Stored data entries:
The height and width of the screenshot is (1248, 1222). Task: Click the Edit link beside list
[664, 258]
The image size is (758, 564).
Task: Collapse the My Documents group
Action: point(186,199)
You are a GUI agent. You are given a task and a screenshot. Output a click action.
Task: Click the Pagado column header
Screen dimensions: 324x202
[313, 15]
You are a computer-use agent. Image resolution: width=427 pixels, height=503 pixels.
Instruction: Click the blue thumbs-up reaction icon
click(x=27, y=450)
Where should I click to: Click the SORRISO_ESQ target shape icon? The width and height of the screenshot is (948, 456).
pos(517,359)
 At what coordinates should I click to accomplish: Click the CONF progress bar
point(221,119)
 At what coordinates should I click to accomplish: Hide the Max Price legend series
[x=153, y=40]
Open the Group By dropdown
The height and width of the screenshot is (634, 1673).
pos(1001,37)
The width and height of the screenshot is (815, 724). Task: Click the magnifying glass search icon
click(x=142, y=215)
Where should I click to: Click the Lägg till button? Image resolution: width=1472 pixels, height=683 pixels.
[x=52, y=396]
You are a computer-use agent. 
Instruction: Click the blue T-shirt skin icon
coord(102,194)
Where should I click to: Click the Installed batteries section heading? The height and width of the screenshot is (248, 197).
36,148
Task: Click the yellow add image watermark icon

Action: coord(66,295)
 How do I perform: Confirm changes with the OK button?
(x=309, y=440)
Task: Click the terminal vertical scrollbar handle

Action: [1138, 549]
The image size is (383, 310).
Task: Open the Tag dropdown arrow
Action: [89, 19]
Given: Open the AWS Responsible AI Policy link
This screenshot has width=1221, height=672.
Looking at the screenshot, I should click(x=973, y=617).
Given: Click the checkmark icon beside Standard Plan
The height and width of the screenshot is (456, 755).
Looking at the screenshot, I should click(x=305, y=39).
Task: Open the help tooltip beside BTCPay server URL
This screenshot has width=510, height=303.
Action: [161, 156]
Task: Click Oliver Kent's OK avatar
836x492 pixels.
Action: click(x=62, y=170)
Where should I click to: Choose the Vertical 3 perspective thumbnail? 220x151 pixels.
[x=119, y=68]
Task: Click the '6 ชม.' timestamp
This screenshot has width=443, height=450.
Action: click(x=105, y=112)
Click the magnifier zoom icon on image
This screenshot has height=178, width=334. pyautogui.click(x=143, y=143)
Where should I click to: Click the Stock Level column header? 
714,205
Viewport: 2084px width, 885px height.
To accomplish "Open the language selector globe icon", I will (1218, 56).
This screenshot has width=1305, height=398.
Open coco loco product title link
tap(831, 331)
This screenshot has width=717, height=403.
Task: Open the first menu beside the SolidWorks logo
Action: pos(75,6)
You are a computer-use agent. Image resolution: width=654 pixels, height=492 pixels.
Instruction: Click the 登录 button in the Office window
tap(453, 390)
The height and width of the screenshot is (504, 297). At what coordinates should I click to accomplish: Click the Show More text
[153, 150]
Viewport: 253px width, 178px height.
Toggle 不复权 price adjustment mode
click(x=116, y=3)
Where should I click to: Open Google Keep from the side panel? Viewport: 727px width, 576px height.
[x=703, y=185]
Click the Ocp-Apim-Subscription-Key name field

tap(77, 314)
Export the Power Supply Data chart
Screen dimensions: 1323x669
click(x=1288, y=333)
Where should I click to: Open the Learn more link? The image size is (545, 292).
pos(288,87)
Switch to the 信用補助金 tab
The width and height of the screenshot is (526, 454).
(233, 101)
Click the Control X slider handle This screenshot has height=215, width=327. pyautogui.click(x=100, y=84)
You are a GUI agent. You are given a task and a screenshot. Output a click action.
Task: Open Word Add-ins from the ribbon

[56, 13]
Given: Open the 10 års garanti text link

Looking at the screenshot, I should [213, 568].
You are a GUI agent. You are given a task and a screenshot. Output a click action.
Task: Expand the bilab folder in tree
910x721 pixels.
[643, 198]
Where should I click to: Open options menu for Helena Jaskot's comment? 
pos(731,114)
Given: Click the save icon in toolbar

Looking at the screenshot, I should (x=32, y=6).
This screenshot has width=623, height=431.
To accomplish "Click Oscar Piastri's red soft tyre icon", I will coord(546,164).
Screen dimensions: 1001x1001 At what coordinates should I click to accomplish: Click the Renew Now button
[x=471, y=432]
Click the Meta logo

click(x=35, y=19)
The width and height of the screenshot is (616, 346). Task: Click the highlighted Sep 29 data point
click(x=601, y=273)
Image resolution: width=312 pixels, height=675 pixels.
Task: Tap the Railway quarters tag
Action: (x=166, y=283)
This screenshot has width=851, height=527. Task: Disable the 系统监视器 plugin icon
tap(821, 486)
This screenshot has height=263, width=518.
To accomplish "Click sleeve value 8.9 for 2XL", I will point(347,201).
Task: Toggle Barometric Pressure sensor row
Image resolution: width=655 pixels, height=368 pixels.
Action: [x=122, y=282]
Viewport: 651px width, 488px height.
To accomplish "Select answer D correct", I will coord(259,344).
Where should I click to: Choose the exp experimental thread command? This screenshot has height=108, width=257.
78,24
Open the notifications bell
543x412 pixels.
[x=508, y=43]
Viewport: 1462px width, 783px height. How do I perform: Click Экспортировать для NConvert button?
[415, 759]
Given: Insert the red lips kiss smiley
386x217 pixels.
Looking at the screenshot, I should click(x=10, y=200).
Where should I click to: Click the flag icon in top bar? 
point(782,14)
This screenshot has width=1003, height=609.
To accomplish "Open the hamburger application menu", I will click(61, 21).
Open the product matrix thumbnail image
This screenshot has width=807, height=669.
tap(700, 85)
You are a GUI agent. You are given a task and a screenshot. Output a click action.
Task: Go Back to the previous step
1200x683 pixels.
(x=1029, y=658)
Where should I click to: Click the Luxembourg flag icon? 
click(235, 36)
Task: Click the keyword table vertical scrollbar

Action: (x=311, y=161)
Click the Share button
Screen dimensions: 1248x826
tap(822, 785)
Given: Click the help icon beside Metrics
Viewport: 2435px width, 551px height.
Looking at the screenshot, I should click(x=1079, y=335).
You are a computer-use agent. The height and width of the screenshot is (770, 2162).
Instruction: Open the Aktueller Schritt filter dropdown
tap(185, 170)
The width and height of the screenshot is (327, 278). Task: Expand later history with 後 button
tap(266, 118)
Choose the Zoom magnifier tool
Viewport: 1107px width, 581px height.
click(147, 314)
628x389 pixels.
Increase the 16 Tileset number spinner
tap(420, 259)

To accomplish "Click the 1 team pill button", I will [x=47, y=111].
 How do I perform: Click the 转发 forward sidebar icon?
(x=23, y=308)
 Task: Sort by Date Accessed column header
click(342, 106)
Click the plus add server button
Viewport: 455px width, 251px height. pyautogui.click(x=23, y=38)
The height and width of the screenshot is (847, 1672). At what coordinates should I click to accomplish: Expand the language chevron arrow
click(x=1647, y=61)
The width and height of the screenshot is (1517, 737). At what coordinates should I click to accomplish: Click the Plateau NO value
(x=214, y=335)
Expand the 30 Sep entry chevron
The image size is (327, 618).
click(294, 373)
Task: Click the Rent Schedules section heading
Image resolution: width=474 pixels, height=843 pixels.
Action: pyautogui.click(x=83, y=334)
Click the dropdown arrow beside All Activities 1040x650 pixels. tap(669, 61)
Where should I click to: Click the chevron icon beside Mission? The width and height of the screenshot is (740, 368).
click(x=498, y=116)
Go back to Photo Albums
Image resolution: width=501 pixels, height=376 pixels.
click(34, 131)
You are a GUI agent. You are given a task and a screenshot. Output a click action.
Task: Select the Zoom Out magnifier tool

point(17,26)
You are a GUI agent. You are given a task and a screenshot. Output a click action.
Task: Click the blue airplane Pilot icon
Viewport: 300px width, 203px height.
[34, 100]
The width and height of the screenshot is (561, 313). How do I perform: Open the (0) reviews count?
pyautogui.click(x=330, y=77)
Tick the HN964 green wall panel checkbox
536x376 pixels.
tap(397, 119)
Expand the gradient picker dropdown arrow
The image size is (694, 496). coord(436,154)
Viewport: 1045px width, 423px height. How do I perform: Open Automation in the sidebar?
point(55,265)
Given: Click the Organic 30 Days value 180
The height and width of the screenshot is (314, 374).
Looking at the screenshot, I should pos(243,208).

EXERCISE GOAL:
Looking at the data above, write out exactly the lines that start at the one containing "Click the Share button" and end at the one containing "You are a computer-use agent. The"; include both and nothing beyond.

TASK RESULT:
Click the Share button
Screen dimensions: 1248x826
tap(822, 785)
Given: Click the help icon beside Metrics
Viewport: 2435px width, 551px height.
Looking at the screenshot, I should click(x=1079, y=335).
You are a computer-use agent. The height and width of the screenshot is (770, 2162).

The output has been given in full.